After Wednesday’s clash between East West University students and police during demonstrations at Rampura, agitated students of the private universities brought Dhaka to its knees on Thursday by taking to the streets crippling traffic.
 
The students have been protesting since the government imposed a 7.5 percent VAT on tuition fee at private universities, and medical and engineering colleges in the budget for 2015-16 fiscal.
 
The National Board of Revenue (NBR) on Thursday afternoon clarified that the universities would have to pay the tax as it was already included in the tuitions fees they charge their students. VAT would not be separately realised from the students, it added.
 
But the assurances failed to satisfy the students as they on Friday announced a three-day strike starting from Saturday across all private universities, medical and engineering colleges in the country.
 

Around 11:30am, students of several universities at the capital’s Dhanmondi, Sobhanbagh and Kolabagan area formed human chains and took out processions.
World University students organised a human chain protest near the LabAid Hospital at Dhanmondi’s Mirpur Road around 12pm.
After being joined by students of Eastern University, they later blocked the road for some time before responding to police’s request to withdraw the blockade.
Then they held another human chain which ended around 1:30pm.
Around the same time, students of Daffodil University organised a human chain on Mirpur Road and students of State University at Dhanmondi-27.
North South University student Habibul Hasan, who have been demonstrating since Thursday, told
bdnews24.com that they had no programme scheduled for Saturday.
“But we will sit with our university management later this evening.

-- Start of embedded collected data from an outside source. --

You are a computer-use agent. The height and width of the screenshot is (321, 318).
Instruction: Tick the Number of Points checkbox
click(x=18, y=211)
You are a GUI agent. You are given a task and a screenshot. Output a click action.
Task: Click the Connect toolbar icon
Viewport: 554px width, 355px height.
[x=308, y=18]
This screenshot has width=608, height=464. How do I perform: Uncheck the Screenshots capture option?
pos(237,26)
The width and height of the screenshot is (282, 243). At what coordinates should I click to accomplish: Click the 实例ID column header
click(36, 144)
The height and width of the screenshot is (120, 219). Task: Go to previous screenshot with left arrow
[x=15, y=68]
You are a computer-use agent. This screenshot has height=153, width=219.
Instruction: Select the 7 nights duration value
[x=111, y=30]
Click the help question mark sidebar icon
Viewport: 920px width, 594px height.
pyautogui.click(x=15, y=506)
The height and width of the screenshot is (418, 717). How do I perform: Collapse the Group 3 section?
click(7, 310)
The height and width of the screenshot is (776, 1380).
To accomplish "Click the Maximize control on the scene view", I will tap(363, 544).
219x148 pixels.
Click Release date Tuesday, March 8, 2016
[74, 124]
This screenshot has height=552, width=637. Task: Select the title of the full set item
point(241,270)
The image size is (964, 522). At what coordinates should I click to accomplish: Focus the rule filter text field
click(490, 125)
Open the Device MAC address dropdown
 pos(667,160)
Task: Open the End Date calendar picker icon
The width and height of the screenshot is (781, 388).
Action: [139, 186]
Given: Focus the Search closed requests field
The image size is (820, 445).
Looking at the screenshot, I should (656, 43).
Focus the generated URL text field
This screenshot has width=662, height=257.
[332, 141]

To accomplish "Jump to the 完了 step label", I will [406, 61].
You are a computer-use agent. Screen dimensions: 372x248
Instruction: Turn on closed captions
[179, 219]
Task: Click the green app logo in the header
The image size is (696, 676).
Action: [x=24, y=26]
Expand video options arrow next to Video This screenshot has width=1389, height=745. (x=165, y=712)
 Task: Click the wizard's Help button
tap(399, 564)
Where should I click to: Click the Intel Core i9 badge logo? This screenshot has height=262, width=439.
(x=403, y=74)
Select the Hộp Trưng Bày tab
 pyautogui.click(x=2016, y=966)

We’ll announce our programmes on Sunday based on the decisions taken at the meeting,” he said.
In Chittagong, students of BGC Trust University blocked the highway to Cox’s Bazar at Chandonaish around 11am, stopping traffic.
They cleared the road after about 30 minutes following police’s request, Chandonaish police OC Abul Kashem Bhuiyan said.
However, the university’s BBA student Md Sakib told
bdnews24.com that they would hold similar protests on Sunday and Monday.​
​In Sylhet, students of eight private universities and medical colleges demonstrated by blocking the road in front of the Central Shaheed Minar at Chouhatta from 12pm to around 3pm.
Students of Sylhet Metropolitan University, Leading University, International University, North East University, Jalalabad Ragib-Rabeya Medical College, Sylhet Women’s Medical College and North East Medical College and Parkview Medial College took part in the agitation.
Some of the students said they were not satisfied by the government’s explanations and vowed to continue their protest until the 7.5 percent VAT was withdrawn.
A student, Rimon Ahmed said, “This year the university authorities will pay the VAT and from next year the burden will fall on the students– we won’t accept that.”
The private university students agitating in Dhaka had also made the similar observation.
Jotirmoy Chakrabarty, the coordinator of ‘No VAT on Education’, a platform for the agitating students, told
bdnews24.com on Friday: "The government and NBR’s explanation is very shrewd. Education is a basic right. We want no VAT imposed on it."